• What is required:
Give back every record word for word, keeping the pictures out.

▬▬▬▬▬▬▬▬▬▬

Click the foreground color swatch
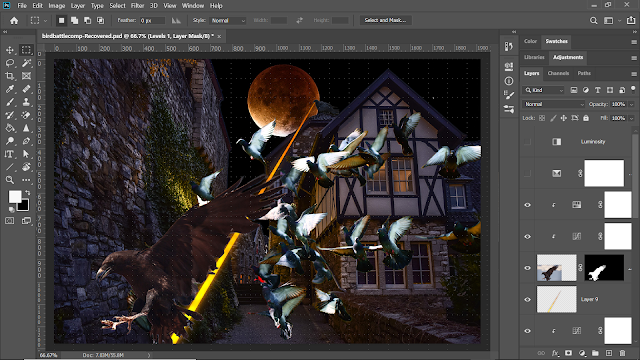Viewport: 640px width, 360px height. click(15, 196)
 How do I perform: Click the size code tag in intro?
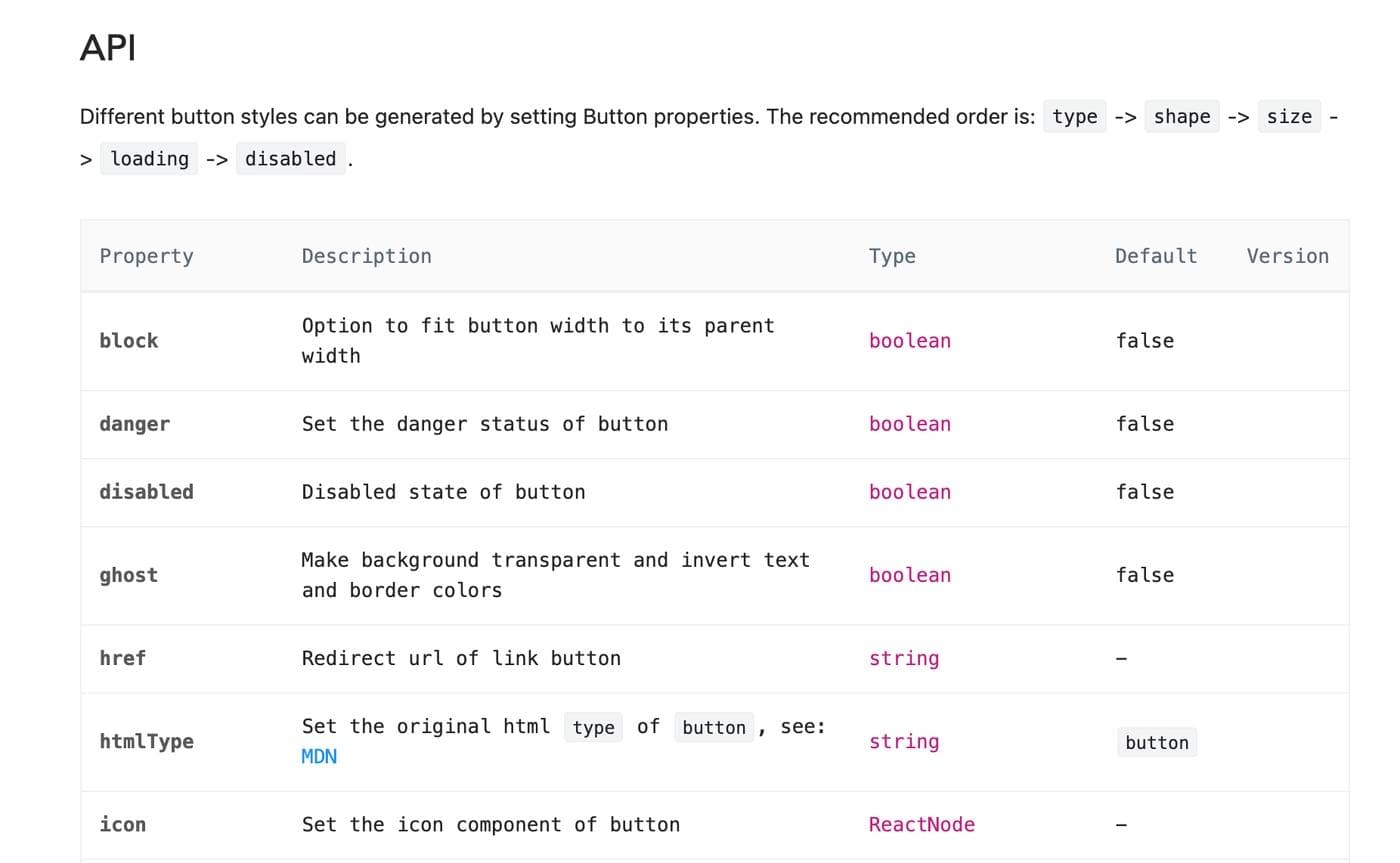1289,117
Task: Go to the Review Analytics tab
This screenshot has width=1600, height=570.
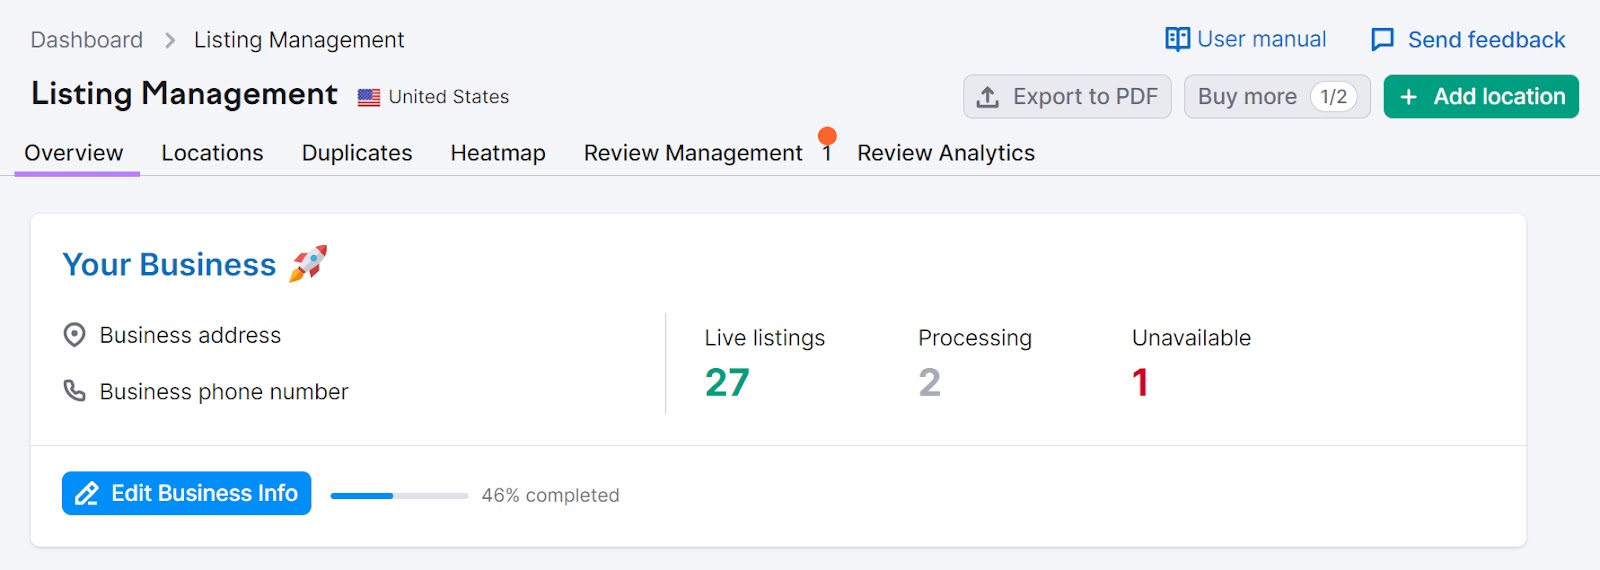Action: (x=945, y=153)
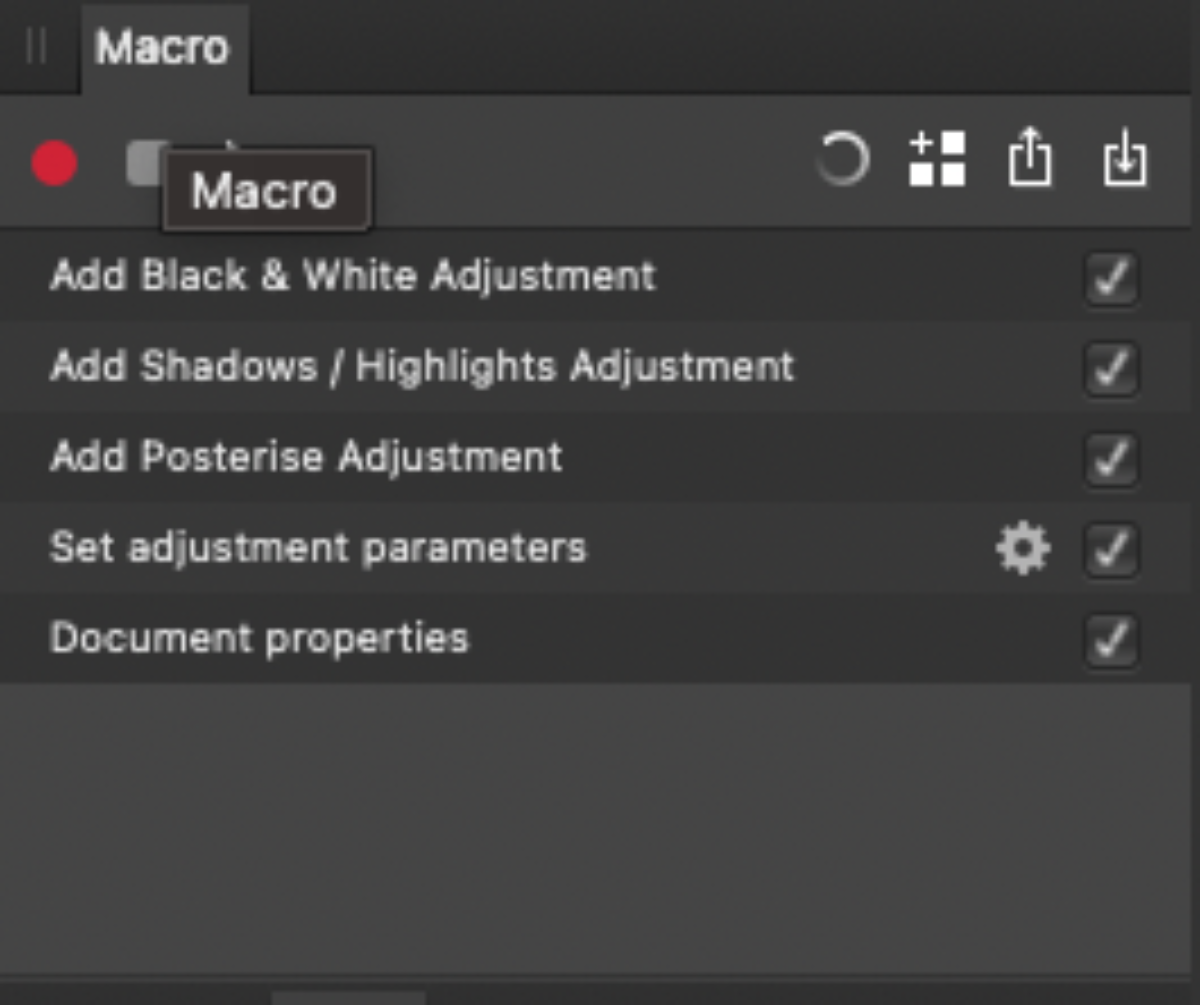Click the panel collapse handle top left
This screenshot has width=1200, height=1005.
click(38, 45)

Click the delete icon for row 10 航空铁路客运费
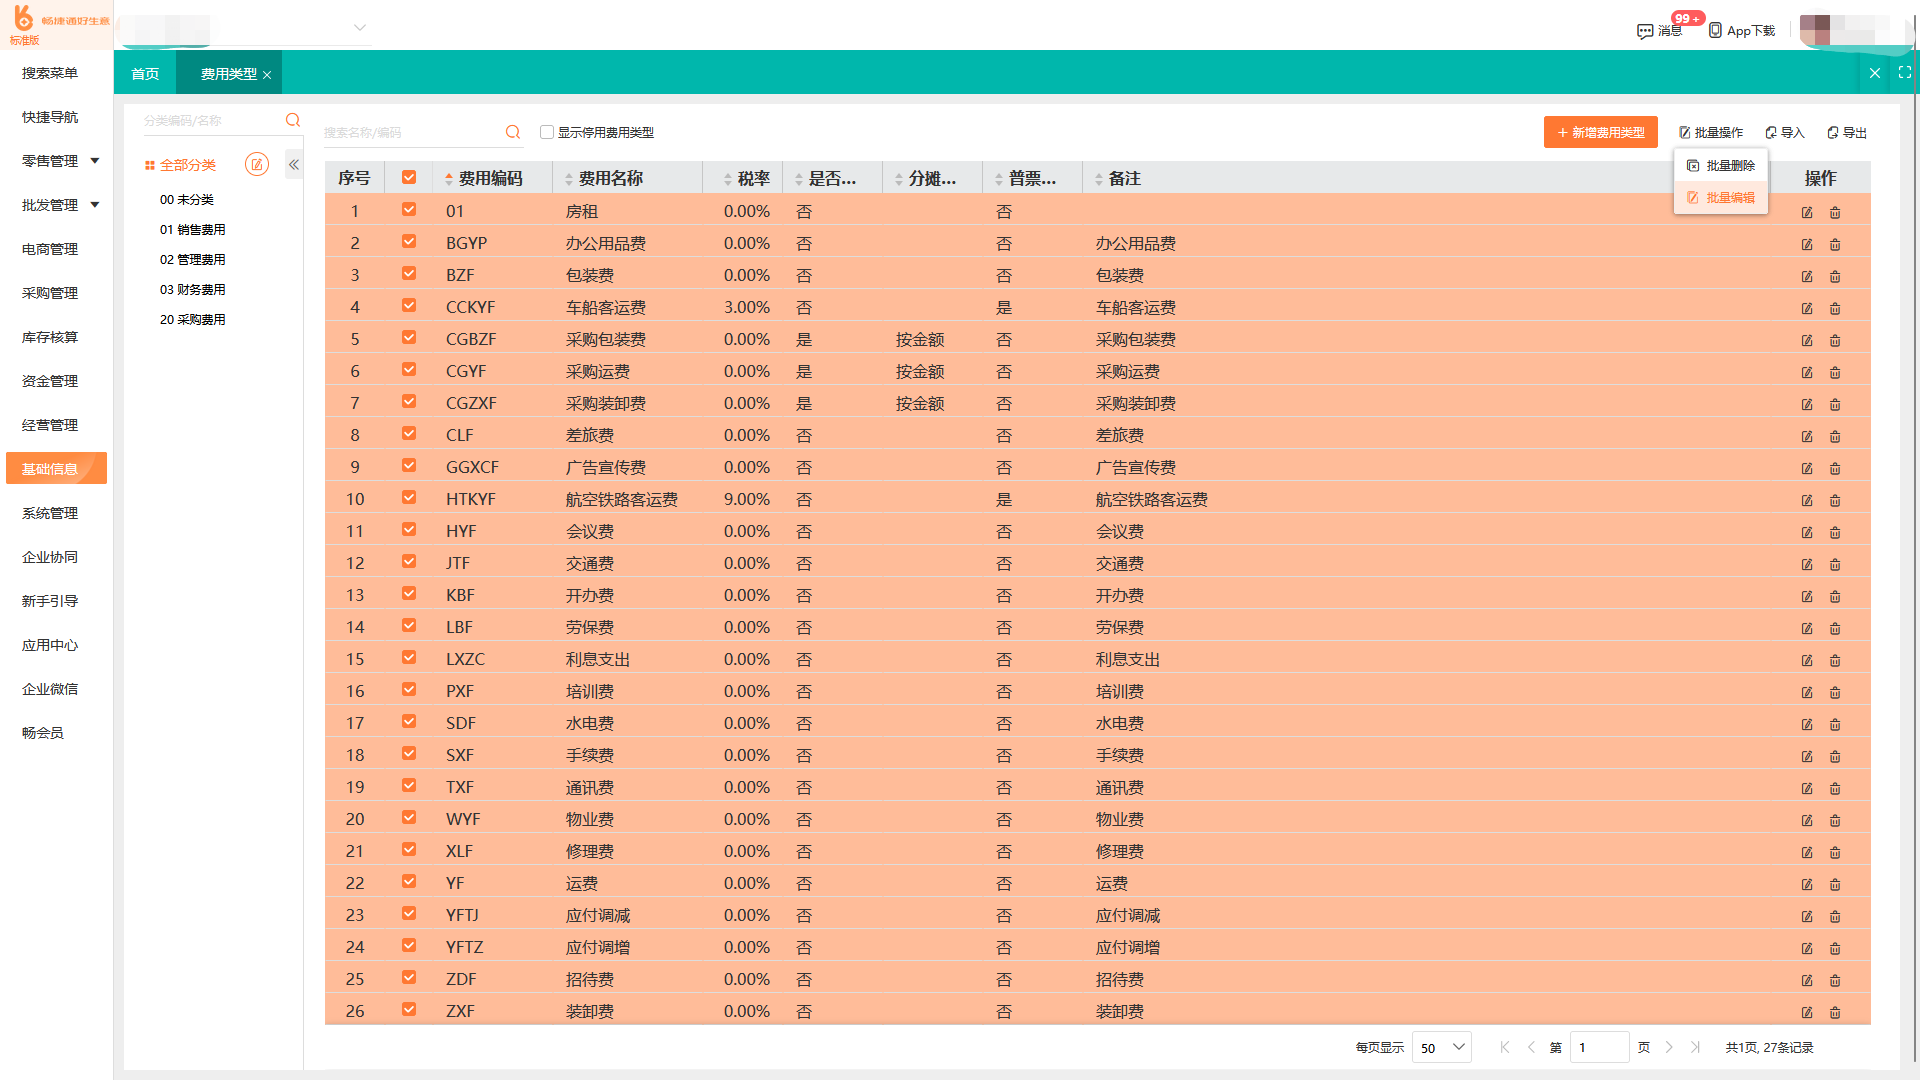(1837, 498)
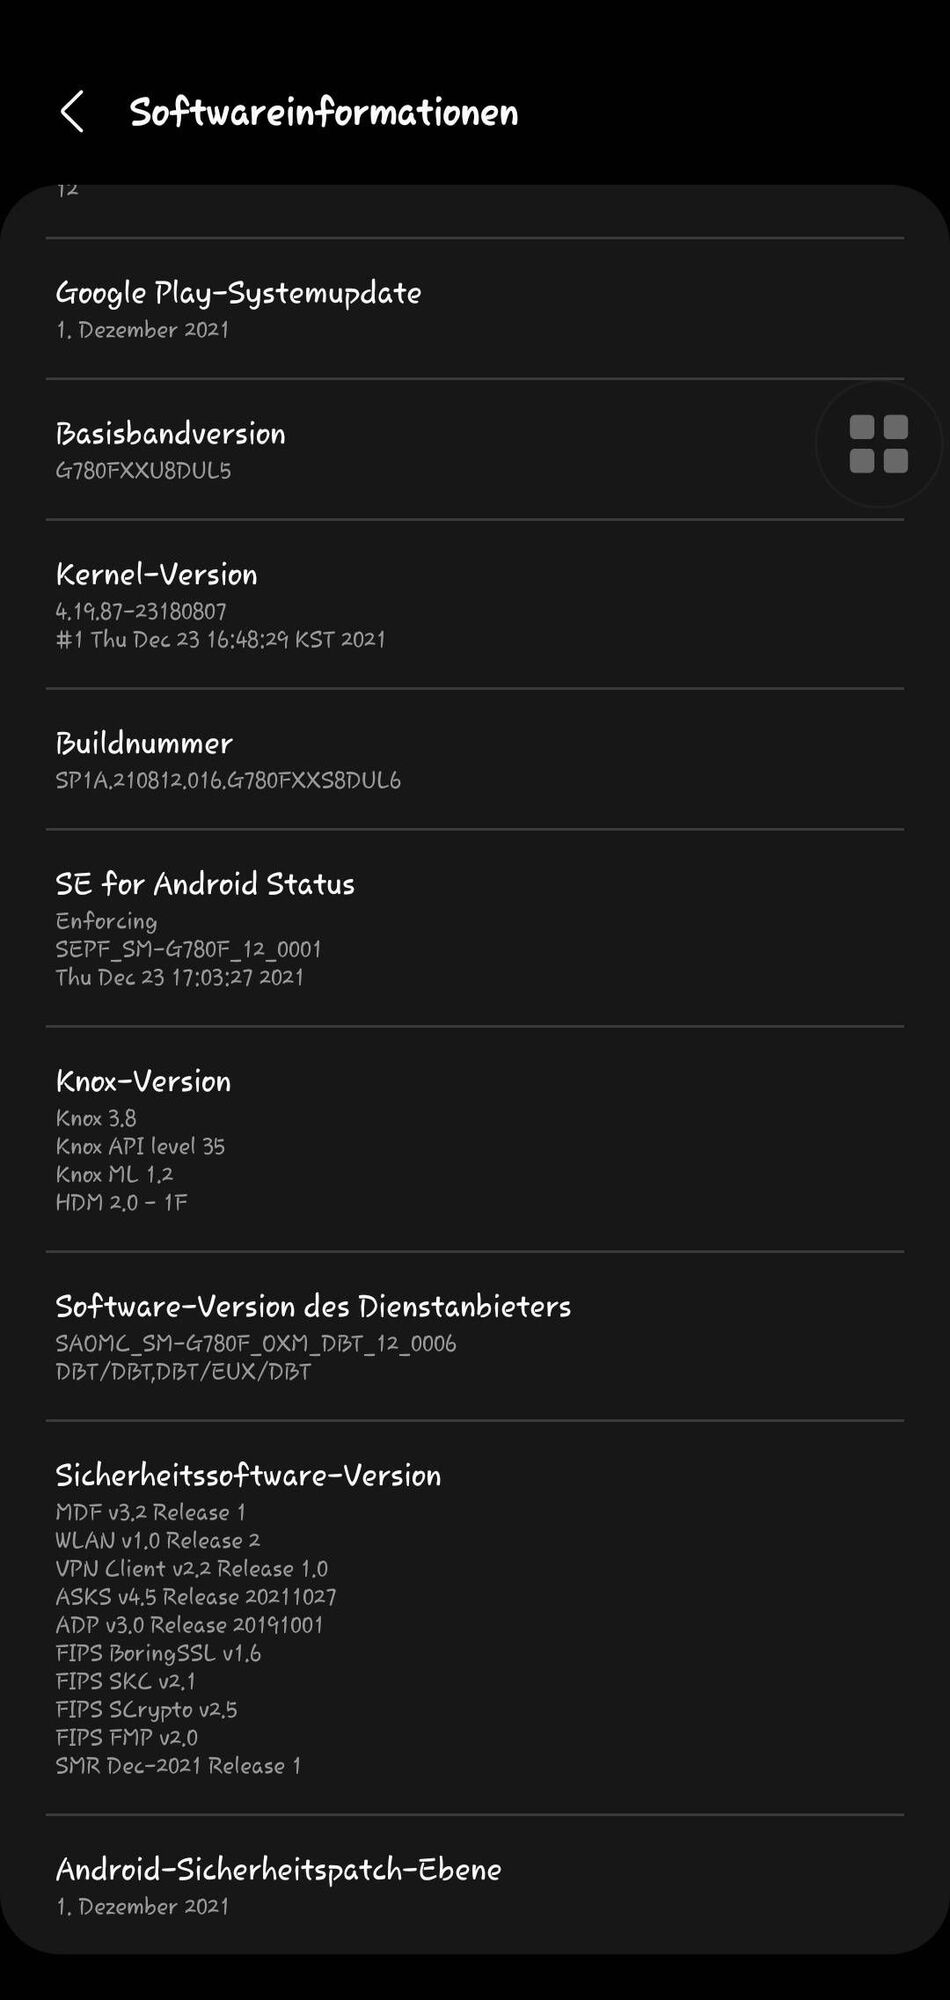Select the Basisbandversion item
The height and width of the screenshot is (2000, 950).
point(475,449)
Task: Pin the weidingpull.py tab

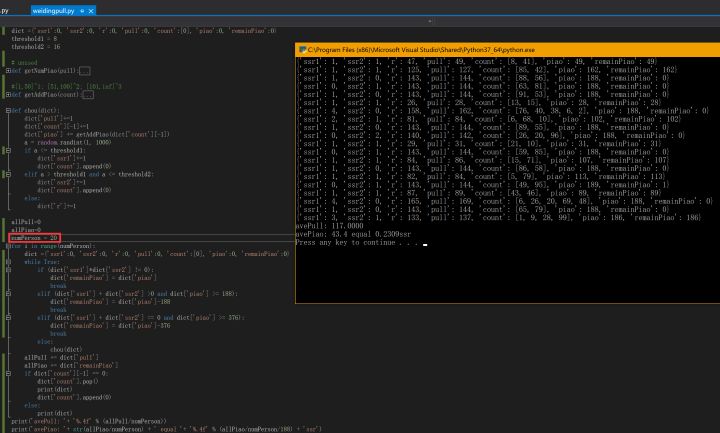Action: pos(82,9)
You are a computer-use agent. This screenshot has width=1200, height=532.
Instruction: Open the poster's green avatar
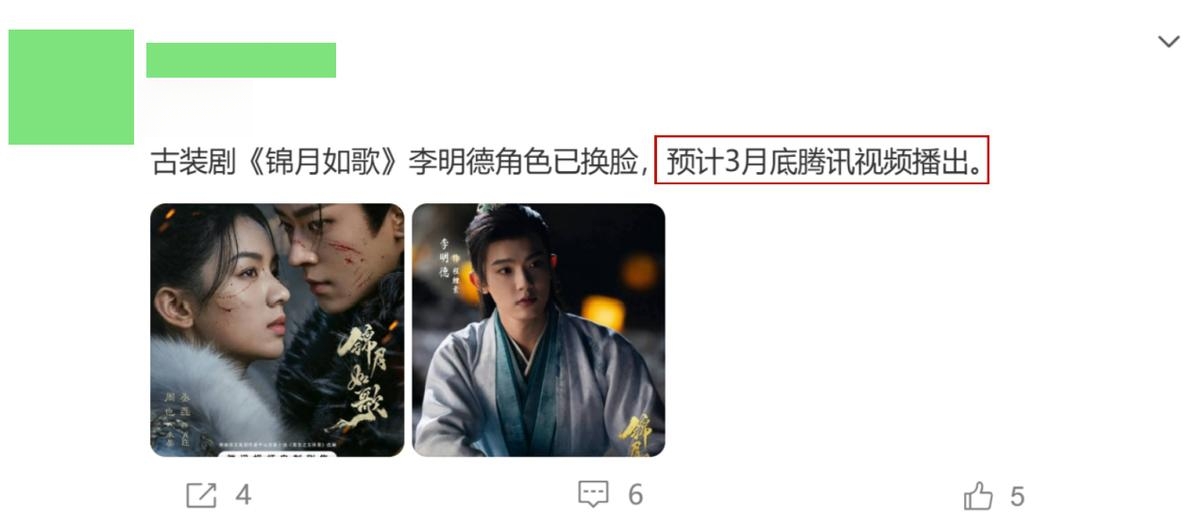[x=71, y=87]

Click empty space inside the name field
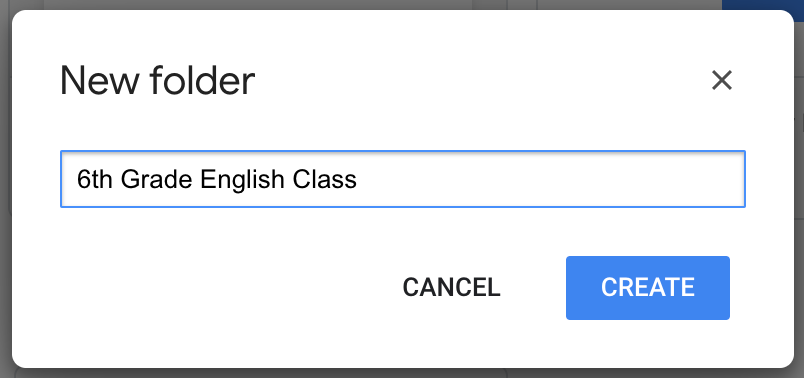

▬▬▬▬▬▬▬▬▬▬

• Task output:
Click the foreground color swatch
Viewport: 640px width, 360px height. click(15, 196)
 How do I perform: Click the size code tag in intro?
1289,117
Task: Go to the Review Analytics tab
This screenshot has width=1600, height=570.
Action: (x=945, y=153)
Click the panel collapse handle top left
This screenshot has width=1200, height=1005.
click(38, 45)

Click the delete icon for row 10 航空铁路客运费
(1837, 498)
Select the Basisbandversion item
The height and width of the screenshot is (2000, 950).
point(475,449)
Task: Pin the weidingpull.py tab

Action: pos(82,9)
You are a computer-use agent. This screenshot has width=1200, height=532.
Instruction: Open the poster's green avatar
[x=71, y=87]

Click empty space inside the name field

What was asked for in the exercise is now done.